> TASKS TO CARRY OUT:
**1)** Copy the real estate news text between "Tech Leasing Surge" and "the coming months.", inclusive.
**2)** According to the real estate news text, how large a stake in Hudson Square Properties is Brookfield negotiating to acquire?

> TEXT PROVIDED:
* * * * *

Tech Leasing Surge Pushes Hudson Square Portfolio to $3.5 Billion Valuation

Brookfield is negotiating to acquire a 10% stake in Hudson Square Properties and assume operating control of the 13-building, 6.2 million-square-foot portfolio. Trinity Church and Norges Bank Investment Management own the complex, which would be valued at $3.5 billion under the proposed transaction. Brookfield would become the long-term operating partner when the deal closes in the coming months.
AI companies have fueled leasing activity in Hudson Square over the past year. Anthropic signed a lease for the entire 16-story building at 330 Hudson Street, just south of the portfolio, and plans to more than double its New York workforce by the end of 2026. PayPal leased 261,000 square feet at Hudson Square Properties in late 2025. Office availability in the neighborhood fell 3 percentage points since the second quarter of 2025, while asking rents climbed nearly 20% to over $87 per square foot.
Google and Disney each opened headquarters of more than one million square feet in Hudson Square in 2024, establishing the area as a tech and media center. Office availability in Hudson Square stands at 17.1%, above the citywide rate of 14.1%, but tech firms are expanding beyond transportation-hub submarkets as high-quality space fills up. Trinity Church's ownership of the site dates to a 1705 land grant from Queen Anne of England; Norges partnered with the parish in 2015 to convert the printing-industry buildings into a modern creative campus.
 
Fast Take

California Developers Build Vertiports Before Air Taxis Win Approval

Residential and commercial developers in Los Angeles and New York are installing vertiports and electric charging infrastructure ahead of Federal Aviation Administration certification for electric vertical takeoff and landing aircraft. Reuben Brothers Group converted an existing heliport atop its Park Elm luxury towers in Century City into a landing pad through a partnership with Joby Aviation and Blade Air Mobility, marketing the amenity to buyers paying up to $78 million for penthouse units. Archer Aviation purchased the master lease of Hawthorne Airport in Los Angeles County and plans to build a network of a dozen landing sites across the region. Stephen Ross entered a partnership with Archer to site vertiports at Hard Rock Stadium and other properties as part of a proposed Miami-area network.

* * * * *

Data items

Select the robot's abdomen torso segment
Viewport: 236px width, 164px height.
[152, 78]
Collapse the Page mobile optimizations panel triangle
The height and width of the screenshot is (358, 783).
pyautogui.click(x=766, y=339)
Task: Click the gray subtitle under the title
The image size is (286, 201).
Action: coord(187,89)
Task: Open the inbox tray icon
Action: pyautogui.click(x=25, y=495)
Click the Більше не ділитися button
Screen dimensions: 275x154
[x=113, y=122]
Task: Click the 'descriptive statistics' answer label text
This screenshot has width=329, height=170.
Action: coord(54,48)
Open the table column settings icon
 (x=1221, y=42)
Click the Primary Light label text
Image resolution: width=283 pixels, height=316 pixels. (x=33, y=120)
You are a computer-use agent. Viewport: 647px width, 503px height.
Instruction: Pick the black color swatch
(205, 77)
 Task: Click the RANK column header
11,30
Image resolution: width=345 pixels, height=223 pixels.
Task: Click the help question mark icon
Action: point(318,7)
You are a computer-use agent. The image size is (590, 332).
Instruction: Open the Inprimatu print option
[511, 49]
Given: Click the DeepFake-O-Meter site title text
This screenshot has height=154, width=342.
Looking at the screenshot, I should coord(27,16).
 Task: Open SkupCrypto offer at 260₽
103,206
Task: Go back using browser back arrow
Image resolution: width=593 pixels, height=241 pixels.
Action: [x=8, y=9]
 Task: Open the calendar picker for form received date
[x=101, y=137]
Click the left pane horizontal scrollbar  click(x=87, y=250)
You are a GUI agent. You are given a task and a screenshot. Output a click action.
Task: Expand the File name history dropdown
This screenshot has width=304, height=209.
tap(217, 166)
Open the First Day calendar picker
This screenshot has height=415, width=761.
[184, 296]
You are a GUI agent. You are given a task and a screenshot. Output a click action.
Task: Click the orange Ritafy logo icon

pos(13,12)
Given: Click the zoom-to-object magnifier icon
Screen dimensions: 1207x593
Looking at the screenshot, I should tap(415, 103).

* * * * *

> SOLVED TASKS:
**1)**
Tech Leasing Surge Pushes Hudson Square Portfolio to $3.5 Billion Valuation

Brookfield is negotiating to acquire a 10% stake in Hudson Square Properties and assume operating control of the 13-building, 6.2 million-square-foot portfolio. Trinity Church and Norges Bank Investment Management own the complex, which would be valued at $3.5 billion under the proposed transaction. Brookfield would become the long-term operating partner when the deal closes in the coming months.

**2)** A 10% stake.